Thorascopic Assisted Rib Fracture Repair

John C. Mayberry, MD, FACS; Bruce Ham, MD, FACS; Tom Ellis, MD

Product Details
Product ID: ACS-2523
Year Produced: 2006
Length: 9 min.


We are evaluating a novel U-shaped plating system that grasps the rib anteriorly, superiorly, and posteriorly and secures the plate and rib with locking screws. The plate is half the length of our standard fixation plates thus facilitating our goal of minimally-invasive repair. A 24 year old male fractured ribs 7, 8, and 9 in a MVC. He developed symptomatic fracture non-unions confirmed by CT scan that prevented him from working. Fixation was performed at 6 months post-injury with the understanding that the procedure was of unproven benefit. Thorascopic dissection localized and exposed the non-unions. A 10 cm oblique muscle sparing incision was made externally. The fibrous capsules of the non-unions were ronguered. The plates were secured with 2 locking screws on each side of the fracture.

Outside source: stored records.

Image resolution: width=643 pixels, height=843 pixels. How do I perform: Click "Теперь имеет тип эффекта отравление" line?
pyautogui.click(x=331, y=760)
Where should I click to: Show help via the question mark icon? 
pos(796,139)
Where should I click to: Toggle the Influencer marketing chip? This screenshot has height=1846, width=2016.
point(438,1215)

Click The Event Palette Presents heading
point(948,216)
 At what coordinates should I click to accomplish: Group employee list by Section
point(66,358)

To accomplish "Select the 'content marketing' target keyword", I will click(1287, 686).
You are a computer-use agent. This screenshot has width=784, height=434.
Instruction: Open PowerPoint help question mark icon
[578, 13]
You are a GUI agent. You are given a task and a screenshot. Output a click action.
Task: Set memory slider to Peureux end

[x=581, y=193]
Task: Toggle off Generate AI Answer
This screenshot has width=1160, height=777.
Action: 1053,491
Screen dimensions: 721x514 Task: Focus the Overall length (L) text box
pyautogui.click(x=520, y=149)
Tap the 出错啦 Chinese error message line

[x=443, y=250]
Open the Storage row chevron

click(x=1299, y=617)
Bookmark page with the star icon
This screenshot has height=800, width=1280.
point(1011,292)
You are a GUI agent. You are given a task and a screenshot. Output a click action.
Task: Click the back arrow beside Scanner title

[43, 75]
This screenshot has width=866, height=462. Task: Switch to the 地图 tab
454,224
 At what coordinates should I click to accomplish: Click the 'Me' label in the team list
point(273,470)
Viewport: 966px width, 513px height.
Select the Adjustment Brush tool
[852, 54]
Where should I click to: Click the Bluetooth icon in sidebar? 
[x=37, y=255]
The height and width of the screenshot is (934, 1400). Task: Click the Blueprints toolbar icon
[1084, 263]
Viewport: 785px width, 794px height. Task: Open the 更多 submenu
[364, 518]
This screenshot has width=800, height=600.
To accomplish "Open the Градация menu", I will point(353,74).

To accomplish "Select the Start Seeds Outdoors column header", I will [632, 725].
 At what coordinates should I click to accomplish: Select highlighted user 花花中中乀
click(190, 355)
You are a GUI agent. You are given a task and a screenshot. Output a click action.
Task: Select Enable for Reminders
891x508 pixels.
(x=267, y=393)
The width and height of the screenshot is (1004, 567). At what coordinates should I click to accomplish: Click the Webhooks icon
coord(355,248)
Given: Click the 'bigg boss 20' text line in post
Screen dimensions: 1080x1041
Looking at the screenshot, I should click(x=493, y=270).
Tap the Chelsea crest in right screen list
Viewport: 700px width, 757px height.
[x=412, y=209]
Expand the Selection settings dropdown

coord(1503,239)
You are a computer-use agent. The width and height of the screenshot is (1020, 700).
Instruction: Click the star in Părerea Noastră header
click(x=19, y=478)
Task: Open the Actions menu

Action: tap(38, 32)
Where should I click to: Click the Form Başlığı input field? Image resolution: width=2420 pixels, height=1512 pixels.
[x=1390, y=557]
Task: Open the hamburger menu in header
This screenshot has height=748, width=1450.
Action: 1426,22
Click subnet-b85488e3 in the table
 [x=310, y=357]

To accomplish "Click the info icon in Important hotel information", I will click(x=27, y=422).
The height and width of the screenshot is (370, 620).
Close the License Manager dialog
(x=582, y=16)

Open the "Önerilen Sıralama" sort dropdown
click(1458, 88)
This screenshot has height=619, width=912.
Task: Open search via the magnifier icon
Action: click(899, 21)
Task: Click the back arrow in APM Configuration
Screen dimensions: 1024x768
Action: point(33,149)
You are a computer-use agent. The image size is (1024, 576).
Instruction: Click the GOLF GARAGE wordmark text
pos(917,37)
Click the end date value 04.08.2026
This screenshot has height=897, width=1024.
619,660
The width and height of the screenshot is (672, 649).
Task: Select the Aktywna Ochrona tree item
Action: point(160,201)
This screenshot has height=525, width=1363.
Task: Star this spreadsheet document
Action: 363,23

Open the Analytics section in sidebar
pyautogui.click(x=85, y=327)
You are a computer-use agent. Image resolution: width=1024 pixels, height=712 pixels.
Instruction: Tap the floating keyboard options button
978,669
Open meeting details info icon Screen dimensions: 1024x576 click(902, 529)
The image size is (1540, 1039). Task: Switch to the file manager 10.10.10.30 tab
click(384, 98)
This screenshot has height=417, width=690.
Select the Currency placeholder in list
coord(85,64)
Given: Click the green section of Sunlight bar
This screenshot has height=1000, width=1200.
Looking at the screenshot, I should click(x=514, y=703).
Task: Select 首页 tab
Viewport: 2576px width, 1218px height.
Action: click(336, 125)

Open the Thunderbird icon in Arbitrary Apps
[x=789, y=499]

The 7th rib proved too thick for the plate and it was therefore fixated with a standard locking plate. At 6 weeks he returned to work asymptomatic and continues to work 6 months post-op. Thorascopic-assisted rib fracture repair can be accomplished without morbidity. The U-shaped plate may prove to be a major technological advance toward minimally-invasive rib fracture repair.